● TASK STATEMENT: Find the line in the entries below that contains "Select the Отчаяние". Repeat it exactly, and every line after it through the line that contains "Select the User".

Items from a data source:
▶
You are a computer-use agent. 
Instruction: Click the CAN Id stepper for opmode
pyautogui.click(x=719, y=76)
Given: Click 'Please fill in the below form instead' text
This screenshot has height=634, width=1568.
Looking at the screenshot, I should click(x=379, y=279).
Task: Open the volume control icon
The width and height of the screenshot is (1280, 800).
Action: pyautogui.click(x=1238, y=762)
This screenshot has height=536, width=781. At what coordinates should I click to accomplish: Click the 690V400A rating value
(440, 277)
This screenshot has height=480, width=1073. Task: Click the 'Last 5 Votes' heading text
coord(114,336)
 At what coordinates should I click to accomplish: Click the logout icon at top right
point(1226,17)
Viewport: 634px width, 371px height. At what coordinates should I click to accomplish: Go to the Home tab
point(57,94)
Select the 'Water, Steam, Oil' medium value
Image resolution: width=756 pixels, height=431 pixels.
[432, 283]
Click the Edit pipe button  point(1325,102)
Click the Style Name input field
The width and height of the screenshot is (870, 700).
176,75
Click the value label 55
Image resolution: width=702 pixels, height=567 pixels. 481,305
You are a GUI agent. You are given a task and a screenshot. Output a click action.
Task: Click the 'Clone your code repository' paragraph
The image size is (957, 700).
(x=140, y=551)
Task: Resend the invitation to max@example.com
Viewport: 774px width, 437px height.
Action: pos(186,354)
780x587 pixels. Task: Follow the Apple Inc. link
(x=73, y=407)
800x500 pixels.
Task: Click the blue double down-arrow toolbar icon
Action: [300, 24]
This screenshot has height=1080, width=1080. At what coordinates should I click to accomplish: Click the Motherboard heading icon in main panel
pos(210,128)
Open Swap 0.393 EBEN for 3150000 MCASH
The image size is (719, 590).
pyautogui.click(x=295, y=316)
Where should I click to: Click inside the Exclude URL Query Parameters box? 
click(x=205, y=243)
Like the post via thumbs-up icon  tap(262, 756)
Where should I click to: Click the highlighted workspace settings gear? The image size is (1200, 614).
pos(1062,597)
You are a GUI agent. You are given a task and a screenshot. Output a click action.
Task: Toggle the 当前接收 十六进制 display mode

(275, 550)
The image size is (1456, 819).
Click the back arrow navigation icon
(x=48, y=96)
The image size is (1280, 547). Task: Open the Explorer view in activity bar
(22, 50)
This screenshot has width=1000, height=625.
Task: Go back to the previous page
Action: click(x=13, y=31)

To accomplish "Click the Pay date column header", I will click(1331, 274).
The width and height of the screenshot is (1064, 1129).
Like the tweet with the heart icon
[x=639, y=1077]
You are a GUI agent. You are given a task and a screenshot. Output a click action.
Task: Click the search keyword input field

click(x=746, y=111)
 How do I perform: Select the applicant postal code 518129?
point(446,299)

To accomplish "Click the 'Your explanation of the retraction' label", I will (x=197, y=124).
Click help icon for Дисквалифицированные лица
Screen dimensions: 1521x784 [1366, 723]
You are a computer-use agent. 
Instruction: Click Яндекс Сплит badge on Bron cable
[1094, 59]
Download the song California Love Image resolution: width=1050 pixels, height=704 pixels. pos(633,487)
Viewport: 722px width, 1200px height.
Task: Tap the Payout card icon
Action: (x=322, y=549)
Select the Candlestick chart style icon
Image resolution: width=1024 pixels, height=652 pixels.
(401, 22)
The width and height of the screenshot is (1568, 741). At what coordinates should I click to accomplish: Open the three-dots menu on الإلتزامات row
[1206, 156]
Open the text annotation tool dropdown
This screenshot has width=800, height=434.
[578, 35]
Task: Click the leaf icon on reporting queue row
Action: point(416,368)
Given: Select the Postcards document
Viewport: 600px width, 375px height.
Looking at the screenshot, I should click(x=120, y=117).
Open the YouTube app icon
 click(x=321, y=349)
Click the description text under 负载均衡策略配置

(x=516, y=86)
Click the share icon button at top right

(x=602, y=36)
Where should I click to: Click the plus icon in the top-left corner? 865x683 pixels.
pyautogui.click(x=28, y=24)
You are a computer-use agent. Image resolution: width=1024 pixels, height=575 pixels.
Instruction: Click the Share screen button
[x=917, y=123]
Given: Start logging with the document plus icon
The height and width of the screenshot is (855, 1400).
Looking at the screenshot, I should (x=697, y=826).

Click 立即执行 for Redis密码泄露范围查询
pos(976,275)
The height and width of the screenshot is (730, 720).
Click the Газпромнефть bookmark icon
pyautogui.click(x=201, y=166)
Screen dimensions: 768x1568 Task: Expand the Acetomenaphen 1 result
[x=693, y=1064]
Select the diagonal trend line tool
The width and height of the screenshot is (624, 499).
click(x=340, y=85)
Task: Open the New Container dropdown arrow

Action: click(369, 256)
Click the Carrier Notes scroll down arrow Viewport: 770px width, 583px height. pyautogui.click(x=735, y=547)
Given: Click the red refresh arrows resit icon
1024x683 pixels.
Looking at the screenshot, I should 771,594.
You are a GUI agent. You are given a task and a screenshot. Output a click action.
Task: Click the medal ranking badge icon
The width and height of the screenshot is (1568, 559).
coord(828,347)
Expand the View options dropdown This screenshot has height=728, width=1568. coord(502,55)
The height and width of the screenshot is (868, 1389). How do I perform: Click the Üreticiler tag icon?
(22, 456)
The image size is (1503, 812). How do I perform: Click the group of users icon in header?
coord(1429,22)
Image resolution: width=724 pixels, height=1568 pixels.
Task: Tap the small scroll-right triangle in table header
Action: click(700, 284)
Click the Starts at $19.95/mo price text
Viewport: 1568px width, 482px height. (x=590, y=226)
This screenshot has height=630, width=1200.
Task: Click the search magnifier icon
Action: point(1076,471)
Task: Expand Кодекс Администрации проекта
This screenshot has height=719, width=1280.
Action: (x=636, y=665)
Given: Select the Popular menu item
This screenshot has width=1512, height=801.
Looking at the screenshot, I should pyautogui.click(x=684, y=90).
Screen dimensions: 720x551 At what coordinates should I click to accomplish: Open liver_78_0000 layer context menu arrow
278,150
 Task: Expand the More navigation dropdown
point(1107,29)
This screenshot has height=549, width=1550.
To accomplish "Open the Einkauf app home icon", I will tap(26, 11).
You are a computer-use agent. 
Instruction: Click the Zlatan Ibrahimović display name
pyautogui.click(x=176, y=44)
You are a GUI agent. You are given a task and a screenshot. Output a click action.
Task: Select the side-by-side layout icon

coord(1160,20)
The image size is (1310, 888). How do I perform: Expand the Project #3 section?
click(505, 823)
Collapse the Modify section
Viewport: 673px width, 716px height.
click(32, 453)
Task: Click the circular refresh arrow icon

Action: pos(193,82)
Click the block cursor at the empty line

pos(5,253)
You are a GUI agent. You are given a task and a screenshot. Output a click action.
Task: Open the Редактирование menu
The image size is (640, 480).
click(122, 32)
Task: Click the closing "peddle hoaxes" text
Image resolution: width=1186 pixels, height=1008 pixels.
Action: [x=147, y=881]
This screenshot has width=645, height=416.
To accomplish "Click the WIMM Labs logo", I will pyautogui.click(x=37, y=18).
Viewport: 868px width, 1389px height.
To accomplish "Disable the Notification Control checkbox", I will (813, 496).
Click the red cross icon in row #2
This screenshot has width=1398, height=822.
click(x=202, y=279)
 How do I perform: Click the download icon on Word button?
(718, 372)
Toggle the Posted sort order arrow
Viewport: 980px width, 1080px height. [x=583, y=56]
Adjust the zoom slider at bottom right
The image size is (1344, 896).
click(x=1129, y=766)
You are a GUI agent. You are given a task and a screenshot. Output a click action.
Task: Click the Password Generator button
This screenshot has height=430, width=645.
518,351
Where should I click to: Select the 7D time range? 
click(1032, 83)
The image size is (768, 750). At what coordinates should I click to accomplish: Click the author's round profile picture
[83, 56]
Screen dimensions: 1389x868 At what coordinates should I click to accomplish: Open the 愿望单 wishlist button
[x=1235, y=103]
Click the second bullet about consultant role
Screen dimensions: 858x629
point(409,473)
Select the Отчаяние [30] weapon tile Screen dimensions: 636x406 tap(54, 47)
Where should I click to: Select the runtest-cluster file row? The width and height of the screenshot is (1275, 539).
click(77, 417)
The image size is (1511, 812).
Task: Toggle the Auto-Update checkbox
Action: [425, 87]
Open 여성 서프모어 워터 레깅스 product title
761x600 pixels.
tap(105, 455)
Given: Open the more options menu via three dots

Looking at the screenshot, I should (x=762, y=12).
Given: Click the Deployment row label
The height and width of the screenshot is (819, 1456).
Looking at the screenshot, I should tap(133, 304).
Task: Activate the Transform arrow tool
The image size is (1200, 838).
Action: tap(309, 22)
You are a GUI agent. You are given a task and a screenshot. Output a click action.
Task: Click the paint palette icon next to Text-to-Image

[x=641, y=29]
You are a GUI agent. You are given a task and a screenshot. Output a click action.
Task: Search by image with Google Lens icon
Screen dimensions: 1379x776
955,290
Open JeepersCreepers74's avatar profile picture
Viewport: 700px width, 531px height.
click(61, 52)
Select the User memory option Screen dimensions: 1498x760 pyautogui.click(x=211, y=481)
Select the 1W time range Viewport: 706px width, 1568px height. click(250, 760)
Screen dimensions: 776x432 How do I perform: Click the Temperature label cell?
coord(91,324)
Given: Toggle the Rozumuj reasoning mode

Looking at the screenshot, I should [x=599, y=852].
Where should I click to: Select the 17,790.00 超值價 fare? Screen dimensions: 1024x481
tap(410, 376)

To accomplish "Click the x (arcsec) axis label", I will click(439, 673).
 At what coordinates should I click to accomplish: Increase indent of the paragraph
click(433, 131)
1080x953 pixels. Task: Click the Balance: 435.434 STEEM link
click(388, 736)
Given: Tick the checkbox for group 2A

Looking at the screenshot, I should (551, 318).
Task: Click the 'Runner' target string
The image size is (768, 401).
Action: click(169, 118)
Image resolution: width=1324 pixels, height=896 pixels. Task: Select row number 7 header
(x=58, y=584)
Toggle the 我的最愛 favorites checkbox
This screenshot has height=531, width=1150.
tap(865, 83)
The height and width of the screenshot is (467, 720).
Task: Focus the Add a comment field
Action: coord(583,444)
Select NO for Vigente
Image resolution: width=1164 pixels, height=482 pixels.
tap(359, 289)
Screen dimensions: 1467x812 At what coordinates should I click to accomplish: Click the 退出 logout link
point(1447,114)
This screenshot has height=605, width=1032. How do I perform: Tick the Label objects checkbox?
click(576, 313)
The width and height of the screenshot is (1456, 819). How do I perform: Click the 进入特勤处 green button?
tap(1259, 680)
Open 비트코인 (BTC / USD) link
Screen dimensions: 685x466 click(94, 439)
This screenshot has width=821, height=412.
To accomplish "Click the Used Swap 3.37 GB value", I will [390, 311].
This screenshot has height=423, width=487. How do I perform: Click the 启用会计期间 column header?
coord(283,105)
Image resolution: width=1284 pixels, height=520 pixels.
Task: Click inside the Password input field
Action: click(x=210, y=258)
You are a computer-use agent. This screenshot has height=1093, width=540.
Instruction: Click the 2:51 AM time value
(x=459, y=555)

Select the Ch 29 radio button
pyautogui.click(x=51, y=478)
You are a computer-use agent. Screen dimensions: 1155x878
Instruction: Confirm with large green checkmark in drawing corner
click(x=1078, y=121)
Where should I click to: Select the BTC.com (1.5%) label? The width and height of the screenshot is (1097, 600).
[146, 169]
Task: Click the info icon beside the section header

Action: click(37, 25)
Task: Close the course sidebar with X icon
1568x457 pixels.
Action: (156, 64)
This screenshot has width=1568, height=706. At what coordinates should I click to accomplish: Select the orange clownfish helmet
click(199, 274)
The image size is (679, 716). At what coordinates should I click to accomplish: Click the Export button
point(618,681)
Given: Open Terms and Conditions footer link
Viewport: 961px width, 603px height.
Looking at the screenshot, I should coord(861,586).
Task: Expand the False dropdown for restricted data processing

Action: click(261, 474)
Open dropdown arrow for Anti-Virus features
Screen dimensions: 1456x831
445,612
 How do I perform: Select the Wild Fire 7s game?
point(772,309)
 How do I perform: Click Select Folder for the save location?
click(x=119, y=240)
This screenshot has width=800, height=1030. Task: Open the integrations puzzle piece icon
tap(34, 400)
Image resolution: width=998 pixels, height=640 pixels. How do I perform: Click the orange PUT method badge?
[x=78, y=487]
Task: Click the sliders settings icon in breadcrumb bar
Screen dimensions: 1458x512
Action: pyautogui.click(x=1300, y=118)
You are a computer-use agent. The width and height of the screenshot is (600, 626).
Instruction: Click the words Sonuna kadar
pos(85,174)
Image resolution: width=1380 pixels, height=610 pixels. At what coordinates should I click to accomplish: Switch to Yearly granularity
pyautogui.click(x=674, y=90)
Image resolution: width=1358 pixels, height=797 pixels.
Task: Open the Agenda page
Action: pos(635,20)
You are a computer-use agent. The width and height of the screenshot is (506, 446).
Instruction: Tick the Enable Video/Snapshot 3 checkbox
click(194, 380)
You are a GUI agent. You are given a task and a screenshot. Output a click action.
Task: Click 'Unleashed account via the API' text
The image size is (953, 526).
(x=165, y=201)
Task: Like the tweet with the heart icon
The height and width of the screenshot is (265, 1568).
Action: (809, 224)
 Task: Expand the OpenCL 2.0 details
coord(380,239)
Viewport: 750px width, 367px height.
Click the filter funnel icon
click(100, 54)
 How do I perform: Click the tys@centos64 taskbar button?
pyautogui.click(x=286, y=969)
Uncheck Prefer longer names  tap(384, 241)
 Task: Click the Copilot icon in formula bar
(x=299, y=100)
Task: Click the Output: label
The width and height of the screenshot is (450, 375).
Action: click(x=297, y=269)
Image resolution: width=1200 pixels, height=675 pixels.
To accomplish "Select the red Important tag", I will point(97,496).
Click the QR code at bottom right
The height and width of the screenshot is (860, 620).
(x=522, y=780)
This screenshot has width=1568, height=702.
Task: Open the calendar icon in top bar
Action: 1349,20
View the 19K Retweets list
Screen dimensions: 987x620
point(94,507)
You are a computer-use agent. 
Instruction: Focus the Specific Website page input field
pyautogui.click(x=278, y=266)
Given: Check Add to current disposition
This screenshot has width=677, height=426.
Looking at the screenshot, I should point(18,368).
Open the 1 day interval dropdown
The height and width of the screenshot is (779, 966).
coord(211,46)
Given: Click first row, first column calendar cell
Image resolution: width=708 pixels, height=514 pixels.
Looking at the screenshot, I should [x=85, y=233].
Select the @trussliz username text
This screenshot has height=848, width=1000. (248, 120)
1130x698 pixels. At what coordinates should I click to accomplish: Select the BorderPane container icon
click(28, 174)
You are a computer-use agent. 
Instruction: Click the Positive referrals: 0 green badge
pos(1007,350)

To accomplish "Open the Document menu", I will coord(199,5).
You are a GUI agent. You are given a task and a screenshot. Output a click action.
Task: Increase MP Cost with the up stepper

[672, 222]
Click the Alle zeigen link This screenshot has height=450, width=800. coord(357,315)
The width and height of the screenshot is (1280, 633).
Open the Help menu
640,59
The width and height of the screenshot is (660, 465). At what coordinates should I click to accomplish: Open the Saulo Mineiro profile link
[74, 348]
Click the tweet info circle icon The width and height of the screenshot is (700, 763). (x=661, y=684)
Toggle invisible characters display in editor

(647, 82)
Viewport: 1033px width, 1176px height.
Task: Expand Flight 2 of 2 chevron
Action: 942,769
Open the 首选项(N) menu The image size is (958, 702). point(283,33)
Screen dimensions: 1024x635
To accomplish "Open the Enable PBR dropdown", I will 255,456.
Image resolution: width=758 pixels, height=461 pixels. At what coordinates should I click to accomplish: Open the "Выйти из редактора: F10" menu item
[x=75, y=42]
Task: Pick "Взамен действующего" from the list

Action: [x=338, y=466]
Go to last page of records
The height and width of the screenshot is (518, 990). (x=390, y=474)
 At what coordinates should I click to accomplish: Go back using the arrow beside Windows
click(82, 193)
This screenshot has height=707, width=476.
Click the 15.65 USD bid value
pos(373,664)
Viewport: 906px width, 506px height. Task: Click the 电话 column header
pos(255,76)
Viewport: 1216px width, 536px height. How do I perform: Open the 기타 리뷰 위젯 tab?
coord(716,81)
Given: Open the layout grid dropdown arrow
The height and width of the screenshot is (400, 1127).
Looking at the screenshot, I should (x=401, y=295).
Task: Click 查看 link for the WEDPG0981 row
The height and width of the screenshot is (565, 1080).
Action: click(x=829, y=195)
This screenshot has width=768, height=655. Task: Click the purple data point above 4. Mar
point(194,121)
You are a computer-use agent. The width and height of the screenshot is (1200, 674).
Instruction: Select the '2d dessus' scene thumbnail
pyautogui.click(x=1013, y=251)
◀
● RESULT OF THIS TASK:
Select the Отчаяние [30] weapon tile Screen dimensions: 636x406 tap(54, 47)
Where should I click to: Select the runtest-cluster file row? The width and height of the screenshot is (1275, 539).
click(77, 417)
The image size is (1511, 812).
Task: Toggle the Auto-Update checkbox
Action: [425, 87]
Open 여성 서프모어 워터 레깅스 product title
761x600 pixels.
tap(105, 455)
Given: Open the more options menu via three dots

Looking at the screenshot, I should (x=762, y=12).
Given: Click the Deployment row label
The height and width of the screenshot is (819, 1456).
Looking at the screenshot, I should tap(133, 304).
Task: Activate the Transform arrow tool
The image size is (1200, 838).
Action: tap(309, 22)
You are a GUI agent. You are given a task and a screenshot. Output a click action.
Task: Click the paint palette icon next to Text-to-Image

[x=641, y=29]
You are a GUI agent. You are given a task and a screenshot. Output a click action.
Task: Search by image with Google Lens icon
Screen dimensions: 1379x776
955,290
Open JeepersCreepers74's avatar profile picture
Viewport: 700px width, 531px height.
click(61, 52)
Select the User memory option Screen dimensions: 1498x760 pyautogui.click(x=211, y=481)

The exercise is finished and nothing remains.